_Assignment_
Report each line of the data below in which "with" appears.

******************************

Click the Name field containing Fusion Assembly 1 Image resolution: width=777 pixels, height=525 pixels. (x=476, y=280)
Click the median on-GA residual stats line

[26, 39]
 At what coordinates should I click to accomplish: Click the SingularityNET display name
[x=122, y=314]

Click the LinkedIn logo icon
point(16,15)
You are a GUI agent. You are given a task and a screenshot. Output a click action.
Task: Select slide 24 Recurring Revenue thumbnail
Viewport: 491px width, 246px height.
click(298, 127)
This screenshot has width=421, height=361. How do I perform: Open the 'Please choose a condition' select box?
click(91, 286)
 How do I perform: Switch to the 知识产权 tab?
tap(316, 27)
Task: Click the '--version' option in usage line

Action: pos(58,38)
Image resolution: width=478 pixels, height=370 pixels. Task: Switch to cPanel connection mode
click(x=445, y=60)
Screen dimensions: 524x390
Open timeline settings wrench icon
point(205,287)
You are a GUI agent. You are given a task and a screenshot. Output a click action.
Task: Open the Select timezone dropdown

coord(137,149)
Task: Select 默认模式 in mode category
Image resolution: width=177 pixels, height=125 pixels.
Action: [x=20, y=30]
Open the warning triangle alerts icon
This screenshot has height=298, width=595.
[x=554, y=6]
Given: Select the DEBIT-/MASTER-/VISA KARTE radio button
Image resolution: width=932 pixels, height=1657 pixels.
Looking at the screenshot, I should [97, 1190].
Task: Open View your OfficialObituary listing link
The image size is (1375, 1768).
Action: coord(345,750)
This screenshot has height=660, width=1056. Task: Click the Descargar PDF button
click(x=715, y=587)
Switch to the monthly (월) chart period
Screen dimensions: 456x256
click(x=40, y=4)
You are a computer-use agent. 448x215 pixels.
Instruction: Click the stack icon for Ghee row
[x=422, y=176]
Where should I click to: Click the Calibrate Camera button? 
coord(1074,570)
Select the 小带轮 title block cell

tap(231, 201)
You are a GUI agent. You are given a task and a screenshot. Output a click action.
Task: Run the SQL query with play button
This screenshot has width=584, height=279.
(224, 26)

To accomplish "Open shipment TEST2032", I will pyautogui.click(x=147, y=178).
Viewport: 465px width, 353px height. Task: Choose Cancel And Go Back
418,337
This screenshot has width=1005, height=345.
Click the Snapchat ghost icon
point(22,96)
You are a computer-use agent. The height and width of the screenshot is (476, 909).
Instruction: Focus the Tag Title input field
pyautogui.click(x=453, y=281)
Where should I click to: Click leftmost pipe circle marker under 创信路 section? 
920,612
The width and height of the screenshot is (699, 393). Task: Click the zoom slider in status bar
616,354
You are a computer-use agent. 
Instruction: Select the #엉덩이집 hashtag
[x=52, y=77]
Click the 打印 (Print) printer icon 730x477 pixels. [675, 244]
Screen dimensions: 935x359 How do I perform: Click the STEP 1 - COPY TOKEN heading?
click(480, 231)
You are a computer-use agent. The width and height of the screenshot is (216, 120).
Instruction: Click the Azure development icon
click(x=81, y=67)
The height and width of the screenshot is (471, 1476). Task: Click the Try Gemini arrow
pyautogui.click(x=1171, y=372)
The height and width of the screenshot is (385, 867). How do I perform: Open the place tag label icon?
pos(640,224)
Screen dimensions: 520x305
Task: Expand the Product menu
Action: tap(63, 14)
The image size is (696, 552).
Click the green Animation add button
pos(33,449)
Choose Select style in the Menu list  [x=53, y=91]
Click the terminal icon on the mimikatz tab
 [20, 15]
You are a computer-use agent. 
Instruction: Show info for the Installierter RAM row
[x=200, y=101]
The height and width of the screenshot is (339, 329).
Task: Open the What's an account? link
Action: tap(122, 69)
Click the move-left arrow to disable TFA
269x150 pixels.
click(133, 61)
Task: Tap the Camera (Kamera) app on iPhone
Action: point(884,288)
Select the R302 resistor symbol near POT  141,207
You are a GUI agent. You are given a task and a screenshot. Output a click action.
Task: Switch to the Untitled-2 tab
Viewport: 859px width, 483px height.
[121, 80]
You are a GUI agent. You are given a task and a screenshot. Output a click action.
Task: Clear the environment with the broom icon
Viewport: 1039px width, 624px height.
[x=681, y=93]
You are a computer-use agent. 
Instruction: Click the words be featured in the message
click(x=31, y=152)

******************************

_Response area_
Task: Run the SQL query with play button
Task: Clear the environment with the broom icon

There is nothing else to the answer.